BRIEF - Reproduce nothing but the lines from the one containing "Click the bold" to the end of the records below, each exactly as written.

-- DATA SHOWN follows --

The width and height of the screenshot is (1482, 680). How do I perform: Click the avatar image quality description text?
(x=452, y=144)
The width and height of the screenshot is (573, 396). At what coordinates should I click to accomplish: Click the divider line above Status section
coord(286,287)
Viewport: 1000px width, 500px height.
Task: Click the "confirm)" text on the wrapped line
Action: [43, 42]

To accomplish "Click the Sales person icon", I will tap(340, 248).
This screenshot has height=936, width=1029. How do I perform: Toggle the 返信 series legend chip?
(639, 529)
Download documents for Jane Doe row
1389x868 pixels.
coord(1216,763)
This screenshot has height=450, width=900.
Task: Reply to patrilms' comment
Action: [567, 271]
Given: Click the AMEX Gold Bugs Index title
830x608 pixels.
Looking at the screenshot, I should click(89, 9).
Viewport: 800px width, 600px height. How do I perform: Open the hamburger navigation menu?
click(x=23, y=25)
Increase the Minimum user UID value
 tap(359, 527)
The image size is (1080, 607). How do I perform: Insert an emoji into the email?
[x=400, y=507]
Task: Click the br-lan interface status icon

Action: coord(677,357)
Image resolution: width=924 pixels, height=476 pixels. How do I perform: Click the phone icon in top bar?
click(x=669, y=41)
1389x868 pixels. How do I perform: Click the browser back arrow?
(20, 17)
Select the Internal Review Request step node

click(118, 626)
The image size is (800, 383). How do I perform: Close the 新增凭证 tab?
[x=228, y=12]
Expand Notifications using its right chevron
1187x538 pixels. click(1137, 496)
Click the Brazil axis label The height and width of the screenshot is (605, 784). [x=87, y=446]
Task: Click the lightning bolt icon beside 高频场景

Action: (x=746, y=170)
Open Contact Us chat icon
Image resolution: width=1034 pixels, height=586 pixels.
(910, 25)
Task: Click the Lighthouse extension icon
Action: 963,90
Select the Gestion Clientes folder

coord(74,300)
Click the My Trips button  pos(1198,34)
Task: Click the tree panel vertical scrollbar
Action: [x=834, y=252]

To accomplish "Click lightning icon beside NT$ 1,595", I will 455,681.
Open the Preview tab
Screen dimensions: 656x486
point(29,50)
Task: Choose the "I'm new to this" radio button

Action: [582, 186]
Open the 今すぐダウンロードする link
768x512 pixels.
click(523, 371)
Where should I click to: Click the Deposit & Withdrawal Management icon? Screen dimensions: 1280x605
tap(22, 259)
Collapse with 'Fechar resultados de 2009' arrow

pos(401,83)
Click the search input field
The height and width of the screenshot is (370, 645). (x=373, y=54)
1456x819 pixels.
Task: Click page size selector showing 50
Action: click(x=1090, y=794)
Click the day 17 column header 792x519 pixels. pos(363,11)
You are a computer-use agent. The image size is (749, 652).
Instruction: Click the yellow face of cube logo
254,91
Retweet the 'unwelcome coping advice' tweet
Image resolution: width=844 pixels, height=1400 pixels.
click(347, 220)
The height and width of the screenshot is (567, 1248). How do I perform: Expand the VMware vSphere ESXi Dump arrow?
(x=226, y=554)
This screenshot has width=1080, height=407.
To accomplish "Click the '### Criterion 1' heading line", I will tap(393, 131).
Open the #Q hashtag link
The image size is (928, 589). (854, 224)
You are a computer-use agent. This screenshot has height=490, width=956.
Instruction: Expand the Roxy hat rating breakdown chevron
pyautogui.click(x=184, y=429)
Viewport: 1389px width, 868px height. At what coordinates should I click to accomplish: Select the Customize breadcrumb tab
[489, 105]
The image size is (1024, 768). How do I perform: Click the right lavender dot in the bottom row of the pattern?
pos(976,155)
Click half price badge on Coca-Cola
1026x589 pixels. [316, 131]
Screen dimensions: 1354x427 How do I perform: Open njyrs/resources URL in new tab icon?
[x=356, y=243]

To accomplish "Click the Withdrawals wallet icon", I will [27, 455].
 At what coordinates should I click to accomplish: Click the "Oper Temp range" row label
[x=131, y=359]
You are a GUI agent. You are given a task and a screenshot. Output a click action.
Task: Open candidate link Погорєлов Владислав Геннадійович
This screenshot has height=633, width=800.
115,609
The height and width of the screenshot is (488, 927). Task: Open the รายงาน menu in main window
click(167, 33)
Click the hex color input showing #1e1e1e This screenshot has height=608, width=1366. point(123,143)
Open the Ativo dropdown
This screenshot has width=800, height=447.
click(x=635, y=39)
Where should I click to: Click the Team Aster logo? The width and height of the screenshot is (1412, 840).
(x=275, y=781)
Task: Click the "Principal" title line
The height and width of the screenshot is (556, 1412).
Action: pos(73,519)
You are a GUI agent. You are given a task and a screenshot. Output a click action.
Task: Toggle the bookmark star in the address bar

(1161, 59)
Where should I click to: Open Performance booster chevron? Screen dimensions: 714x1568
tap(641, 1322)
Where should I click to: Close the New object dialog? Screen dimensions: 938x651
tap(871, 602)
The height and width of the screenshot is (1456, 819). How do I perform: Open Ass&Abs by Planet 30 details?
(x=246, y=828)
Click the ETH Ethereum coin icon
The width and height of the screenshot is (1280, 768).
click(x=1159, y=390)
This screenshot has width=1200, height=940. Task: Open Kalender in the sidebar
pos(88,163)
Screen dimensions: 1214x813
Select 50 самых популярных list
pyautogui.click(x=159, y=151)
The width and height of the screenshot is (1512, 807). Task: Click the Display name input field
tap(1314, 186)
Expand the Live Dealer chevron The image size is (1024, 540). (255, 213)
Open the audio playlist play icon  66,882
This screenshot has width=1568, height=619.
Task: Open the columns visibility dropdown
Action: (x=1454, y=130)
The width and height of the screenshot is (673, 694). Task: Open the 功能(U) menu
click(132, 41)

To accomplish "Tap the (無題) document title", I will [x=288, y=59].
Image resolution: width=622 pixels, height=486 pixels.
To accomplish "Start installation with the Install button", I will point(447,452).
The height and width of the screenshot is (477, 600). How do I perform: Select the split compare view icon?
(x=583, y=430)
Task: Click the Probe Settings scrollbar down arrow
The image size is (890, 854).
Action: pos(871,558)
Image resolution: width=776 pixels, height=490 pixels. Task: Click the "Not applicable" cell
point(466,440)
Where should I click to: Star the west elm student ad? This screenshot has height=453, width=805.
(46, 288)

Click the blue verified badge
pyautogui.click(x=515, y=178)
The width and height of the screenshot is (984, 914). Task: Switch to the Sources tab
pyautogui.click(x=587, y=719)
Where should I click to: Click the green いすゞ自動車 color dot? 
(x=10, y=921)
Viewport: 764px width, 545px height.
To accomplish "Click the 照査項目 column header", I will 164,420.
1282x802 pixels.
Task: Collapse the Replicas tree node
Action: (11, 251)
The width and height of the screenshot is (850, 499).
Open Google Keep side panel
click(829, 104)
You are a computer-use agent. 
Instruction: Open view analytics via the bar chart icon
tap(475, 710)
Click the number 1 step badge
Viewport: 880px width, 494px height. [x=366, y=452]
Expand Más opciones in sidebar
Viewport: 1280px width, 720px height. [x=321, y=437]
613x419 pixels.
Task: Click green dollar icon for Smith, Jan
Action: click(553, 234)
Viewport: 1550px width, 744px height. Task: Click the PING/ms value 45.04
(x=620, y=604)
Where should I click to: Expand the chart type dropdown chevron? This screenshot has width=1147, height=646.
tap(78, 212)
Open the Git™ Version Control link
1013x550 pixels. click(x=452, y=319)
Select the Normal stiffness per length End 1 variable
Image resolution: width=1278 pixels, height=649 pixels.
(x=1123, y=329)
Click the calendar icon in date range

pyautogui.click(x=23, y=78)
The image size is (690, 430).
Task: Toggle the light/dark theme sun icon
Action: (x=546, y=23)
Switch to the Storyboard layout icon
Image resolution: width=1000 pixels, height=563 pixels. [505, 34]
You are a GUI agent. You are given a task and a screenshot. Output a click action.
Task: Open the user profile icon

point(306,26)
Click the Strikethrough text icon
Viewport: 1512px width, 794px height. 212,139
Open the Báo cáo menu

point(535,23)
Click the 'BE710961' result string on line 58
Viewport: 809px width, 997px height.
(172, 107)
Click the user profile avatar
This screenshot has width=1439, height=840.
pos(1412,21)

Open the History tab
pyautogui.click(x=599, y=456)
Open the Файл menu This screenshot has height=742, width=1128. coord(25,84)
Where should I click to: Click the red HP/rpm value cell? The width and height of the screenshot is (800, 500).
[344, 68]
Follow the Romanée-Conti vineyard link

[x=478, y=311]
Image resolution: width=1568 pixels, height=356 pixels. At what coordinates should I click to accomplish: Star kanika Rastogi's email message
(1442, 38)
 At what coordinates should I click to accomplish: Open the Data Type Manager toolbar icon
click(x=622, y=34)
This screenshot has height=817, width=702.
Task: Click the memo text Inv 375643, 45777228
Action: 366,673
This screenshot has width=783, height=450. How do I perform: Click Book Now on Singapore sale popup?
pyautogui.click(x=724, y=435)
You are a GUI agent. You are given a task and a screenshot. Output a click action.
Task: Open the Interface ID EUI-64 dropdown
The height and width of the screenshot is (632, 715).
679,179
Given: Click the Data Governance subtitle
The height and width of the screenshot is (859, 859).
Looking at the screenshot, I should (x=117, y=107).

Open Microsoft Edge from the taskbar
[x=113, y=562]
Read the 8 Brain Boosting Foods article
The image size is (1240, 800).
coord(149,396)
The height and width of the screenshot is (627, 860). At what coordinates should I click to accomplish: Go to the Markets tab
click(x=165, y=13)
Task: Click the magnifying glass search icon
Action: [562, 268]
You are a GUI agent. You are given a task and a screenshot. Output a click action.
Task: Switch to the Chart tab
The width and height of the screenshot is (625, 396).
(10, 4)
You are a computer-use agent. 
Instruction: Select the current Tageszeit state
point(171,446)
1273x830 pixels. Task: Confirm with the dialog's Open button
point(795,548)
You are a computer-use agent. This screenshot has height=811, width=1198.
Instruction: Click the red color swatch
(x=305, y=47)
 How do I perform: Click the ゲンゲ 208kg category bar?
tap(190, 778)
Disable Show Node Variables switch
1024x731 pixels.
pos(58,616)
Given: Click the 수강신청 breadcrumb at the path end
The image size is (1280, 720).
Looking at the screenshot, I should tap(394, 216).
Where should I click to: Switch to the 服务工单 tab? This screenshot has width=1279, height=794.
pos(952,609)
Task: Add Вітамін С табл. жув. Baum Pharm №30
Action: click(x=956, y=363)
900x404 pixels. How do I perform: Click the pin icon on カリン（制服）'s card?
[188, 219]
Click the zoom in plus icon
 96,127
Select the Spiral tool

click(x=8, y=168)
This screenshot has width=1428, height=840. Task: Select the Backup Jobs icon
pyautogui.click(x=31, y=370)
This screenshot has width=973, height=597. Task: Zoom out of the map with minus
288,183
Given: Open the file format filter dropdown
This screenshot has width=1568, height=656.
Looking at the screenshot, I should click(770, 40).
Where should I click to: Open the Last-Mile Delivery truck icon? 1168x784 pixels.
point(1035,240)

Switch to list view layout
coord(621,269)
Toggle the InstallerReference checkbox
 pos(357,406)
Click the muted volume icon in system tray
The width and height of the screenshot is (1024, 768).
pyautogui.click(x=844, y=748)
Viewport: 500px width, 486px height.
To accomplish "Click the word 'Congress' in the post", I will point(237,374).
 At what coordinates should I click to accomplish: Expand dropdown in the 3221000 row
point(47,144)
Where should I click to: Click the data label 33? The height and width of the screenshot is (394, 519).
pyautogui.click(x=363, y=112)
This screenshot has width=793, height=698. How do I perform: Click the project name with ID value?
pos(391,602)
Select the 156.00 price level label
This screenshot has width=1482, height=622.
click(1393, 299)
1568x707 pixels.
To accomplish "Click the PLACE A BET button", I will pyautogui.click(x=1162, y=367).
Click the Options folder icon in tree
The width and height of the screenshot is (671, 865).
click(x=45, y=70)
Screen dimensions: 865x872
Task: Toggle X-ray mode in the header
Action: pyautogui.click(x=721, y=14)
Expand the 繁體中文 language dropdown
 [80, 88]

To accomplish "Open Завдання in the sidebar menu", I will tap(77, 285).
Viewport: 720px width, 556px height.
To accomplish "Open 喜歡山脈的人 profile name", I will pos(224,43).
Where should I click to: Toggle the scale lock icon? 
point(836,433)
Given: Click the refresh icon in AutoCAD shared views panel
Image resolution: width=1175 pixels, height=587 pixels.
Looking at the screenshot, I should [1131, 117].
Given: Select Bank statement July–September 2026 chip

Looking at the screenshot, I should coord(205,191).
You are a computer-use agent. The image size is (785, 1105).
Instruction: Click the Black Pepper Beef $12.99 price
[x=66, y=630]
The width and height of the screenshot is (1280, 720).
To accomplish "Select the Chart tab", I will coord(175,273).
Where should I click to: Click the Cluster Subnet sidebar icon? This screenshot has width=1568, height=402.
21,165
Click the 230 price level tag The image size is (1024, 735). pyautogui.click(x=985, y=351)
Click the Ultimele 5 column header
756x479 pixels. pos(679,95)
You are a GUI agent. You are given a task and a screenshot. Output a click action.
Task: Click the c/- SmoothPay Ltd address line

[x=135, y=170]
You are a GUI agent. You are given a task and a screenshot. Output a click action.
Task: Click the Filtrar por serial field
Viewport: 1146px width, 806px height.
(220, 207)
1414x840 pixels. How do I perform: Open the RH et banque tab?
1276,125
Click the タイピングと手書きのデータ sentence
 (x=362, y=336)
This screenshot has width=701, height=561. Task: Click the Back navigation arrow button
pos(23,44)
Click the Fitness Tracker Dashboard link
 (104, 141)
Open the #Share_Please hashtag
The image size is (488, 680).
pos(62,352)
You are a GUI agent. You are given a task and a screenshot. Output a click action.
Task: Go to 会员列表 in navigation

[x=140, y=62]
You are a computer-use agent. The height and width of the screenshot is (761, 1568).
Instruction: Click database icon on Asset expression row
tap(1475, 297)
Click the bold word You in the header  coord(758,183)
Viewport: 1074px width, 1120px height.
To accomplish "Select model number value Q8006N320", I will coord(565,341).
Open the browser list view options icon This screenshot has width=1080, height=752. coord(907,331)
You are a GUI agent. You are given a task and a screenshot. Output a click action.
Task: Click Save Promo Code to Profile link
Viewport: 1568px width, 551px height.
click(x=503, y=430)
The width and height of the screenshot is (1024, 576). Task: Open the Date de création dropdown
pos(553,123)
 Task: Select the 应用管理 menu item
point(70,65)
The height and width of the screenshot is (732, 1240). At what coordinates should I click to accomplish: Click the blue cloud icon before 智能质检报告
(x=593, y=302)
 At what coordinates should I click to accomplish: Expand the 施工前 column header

-- DATA SHOWN concluded --

EXERCISE SOLUTION -
Click the bold word You in the header  coord(758,183)
Viewport: 1074px width, 1120px height.
To accomplish "Select model number value Q8006N320", I will coord(565,341).
Open the browser list view options icon This screenshot has width=1080, height=752. coord(907,331)
You are a GUI agent. You are given a task and a screenshot. Output a click action.
Task: Click Save Promo Code to Profile link
Viewport: 1568px width, 551px height.
click(x=503, y=430)
The width and height of the screenshot is (1024, 576). Task: Open the Date de création dropdown
pos(553,123)
 Task: Select the 应用管理 menu item
point(70,65)
The height and width of the screenshot is (732, 1240). At what coordinates should I click to accomplish: Click the blue cloud icon before 智能质检报告
(x=593, y=302)
 At what coordinates should I click to accomplish: Expand the 施工前 column header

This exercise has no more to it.